The whole thing will be explained to me again next day in the course of a briefing with the theoretician. Thus I learn that a sophisticated three-tier system of training has been set up by the Ministry (therefore by him, if I understand things correctly). It is a question of how best to respond to the needs of the users by means of a complementary, but organically independent, package of training programs.
In real terms I will be involved in a tour that will take me firstly to Rouen for a duration of two weeks, then to Dijon for a week, and lastly to La Roche-sur-Yon for four days. I will leave on the first of December and be home again for Christmas, so as to enable me to 'spend the holidays with my family'. The human aspect has not been forgotten, then. How splendid.

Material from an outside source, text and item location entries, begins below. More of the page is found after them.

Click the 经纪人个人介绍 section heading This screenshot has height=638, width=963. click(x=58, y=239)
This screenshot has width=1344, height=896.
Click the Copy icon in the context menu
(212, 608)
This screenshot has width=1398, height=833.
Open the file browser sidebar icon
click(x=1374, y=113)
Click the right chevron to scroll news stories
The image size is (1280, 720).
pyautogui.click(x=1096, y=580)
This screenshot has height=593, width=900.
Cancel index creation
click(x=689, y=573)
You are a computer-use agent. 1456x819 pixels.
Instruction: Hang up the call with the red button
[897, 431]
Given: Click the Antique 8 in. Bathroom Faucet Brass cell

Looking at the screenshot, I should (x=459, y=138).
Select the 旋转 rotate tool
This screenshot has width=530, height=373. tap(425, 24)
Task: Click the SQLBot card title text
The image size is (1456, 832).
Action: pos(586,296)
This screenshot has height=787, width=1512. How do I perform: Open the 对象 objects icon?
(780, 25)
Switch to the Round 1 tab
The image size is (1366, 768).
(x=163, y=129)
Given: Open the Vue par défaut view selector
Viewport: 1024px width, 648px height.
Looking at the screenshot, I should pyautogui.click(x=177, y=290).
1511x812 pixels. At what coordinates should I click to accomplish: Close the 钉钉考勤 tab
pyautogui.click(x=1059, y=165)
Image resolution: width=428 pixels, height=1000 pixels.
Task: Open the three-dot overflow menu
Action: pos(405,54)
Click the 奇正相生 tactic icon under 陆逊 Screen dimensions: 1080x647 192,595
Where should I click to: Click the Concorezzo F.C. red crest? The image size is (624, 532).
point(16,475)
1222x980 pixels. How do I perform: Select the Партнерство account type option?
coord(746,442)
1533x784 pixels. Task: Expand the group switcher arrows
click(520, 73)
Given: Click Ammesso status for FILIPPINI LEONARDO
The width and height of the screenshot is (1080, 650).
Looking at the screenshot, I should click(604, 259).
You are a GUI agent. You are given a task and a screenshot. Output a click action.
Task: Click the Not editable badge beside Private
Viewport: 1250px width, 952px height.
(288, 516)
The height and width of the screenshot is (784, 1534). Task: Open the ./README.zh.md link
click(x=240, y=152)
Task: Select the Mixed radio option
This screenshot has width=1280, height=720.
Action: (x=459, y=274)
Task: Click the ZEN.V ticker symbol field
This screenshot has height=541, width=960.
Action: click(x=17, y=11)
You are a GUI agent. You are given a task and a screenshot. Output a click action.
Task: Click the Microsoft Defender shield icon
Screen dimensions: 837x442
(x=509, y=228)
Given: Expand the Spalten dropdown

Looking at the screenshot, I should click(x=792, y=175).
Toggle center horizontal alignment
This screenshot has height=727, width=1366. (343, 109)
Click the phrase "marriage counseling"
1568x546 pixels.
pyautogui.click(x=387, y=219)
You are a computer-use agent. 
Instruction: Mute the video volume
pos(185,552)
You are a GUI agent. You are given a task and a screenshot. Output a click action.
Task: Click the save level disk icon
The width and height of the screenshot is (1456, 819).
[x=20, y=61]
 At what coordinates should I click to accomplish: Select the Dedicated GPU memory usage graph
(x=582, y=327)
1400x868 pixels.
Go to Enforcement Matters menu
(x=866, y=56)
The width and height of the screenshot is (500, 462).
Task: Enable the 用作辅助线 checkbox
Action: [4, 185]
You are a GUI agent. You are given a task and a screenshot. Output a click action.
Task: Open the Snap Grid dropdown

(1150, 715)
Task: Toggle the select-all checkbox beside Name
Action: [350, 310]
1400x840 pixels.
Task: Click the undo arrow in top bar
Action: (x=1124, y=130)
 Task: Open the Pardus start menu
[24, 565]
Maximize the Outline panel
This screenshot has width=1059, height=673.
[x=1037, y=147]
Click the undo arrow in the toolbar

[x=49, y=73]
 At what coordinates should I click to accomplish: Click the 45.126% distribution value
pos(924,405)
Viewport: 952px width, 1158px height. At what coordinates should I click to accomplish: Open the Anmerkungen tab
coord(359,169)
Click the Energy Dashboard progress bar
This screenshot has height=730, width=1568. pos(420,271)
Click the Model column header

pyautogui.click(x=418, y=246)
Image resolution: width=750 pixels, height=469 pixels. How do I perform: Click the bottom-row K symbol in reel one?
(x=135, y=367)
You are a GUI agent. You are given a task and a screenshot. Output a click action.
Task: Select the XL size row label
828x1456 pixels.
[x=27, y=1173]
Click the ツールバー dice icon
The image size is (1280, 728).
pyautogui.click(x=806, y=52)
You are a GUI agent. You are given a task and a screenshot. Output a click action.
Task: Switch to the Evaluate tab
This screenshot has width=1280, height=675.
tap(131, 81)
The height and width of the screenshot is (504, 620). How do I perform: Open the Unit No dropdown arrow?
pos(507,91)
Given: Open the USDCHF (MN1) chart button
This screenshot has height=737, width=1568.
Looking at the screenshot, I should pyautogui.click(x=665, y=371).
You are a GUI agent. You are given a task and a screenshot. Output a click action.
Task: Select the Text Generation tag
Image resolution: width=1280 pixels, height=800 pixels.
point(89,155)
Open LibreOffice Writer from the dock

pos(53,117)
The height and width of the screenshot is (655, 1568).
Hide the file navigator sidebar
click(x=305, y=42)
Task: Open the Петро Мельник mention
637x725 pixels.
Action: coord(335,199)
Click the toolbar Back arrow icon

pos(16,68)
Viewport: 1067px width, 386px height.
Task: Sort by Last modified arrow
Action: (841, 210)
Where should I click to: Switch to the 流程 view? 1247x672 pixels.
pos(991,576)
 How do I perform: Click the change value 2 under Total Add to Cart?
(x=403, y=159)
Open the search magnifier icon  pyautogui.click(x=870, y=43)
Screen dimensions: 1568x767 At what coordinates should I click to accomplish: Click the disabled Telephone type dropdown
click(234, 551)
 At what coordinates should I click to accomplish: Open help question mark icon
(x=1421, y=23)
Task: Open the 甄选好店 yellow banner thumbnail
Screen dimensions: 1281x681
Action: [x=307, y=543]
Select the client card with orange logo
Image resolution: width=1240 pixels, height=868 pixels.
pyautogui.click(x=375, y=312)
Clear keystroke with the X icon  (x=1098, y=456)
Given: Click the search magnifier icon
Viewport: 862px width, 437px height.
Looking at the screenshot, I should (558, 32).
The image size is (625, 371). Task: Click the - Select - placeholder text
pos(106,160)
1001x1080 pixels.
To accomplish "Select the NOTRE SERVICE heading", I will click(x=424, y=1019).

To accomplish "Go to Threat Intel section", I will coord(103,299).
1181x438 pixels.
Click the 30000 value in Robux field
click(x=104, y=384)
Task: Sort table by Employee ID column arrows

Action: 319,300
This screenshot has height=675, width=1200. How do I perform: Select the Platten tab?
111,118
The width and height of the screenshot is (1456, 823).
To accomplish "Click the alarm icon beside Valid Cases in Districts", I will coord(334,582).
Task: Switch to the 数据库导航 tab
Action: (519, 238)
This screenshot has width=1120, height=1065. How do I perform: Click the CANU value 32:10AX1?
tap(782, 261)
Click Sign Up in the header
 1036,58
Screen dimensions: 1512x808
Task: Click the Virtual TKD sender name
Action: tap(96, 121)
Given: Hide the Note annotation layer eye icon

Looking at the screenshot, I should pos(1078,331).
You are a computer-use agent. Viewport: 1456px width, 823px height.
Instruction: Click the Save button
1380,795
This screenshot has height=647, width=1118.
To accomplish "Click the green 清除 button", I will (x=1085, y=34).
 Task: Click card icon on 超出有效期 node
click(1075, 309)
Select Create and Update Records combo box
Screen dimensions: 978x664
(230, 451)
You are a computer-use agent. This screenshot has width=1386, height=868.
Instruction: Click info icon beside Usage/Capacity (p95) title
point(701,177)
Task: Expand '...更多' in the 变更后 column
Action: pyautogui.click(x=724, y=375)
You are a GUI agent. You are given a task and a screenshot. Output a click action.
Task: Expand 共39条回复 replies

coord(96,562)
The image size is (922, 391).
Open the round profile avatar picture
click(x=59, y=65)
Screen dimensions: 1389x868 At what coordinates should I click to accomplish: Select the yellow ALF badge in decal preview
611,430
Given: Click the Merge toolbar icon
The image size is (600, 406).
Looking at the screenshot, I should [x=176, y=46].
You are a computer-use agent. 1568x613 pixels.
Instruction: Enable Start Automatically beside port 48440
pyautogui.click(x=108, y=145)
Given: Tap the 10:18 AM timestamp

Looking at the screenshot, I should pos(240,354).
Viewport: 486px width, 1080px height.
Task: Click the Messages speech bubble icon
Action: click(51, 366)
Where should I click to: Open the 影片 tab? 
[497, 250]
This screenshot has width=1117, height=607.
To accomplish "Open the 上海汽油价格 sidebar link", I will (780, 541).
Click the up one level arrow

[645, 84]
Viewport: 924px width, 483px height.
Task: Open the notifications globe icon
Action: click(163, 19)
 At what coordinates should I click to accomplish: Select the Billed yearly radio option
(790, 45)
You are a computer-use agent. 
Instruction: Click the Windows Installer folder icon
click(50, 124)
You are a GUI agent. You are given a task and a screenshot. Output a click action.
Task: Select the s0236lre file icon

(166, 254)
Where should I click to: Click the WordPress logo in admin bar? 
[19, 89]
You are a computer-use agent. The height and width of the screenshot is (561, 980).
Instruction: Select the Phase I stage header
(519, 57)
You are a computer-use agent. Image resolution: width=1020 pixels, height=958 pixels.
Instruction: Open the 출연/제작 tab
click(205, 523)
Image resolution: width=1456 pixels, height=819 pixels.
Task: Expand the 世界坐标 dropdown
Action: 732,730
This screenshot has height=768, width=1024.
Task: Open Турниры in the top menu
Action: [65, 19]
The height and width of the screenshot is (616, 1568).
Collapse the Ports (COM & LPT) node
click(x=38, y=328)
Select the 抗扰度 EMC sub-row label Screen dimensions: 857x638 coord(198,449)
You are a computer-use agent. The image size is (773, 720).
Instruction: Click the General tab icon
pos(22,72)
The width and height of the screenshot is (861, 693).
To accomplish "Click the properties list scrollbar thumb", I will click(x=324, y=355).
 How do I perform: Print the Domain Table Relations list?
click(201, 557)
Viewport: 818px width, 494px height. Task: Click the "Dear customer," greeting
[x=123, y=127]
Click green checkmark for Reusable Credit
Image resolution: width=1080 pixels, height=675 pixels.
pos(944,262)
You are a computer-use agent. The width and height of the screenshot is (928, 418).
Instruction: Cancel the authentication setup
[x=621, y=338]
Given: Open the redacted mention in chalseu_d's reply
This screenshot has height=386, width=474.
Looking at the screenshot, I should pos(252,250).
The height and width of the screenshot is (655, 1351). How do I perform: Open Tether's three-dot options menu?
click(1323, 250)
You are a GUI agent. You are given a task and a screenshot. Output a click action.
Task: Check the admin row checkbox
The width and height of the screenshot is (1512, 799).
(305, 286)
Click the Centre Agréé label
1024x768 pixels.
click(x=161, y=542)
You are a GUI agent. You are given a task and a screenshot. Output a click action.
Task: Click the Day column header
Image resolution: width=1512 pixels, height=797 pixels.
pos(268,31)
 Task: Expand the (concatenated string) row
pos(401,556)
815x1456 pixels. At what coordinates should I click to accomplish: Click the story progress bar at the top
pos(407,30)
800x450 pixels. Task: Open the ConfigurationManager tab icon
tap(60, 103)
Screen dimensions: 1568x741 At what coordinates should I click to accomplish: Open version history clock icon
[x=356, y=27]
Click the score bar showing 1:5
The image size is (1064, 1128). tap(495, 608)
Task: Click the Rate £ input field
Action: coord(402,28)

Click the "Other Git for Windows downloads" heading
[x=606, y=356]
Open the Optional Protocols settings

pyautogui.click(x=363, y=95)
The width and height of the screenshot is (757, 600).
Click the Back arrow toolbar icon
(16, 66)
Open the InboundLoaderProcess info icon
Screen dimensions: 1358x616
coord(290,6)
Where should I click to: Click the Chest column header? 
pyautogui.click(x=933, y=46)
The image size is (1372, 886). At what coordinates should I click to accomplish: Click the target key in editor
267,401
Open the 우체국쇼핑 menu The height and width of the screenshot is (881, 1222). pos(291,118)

I also learn - and it's a surprise - that I will not be alone in undertaking these training programmes. In effect my company has decided to send two people. We will work in tandem. For twenty-five minutes, and in an agonizing silence, the theoretician points out the advantages and the disadvantages of the tandem training. Finally, in extremis, the advantages seem to carry the day.
I am completely in the dark about the identity of the second person who is required to accompany me. It's probably someone I know. In any event nobody has seen fit to notify me.
Cleverly taking advantage of an unrelated remark he has just made, the theoretician makes the observation that it is a real pity this second person (whose identity will remain a mystery until the last minute) is not there, and that nobody thought it wise to invite him. Pushing on with his argument, he contrives to implicitly suggest that in these conditions my own presence is itself just as useless, or at least of limited use. Which is precisely what I'm thinking.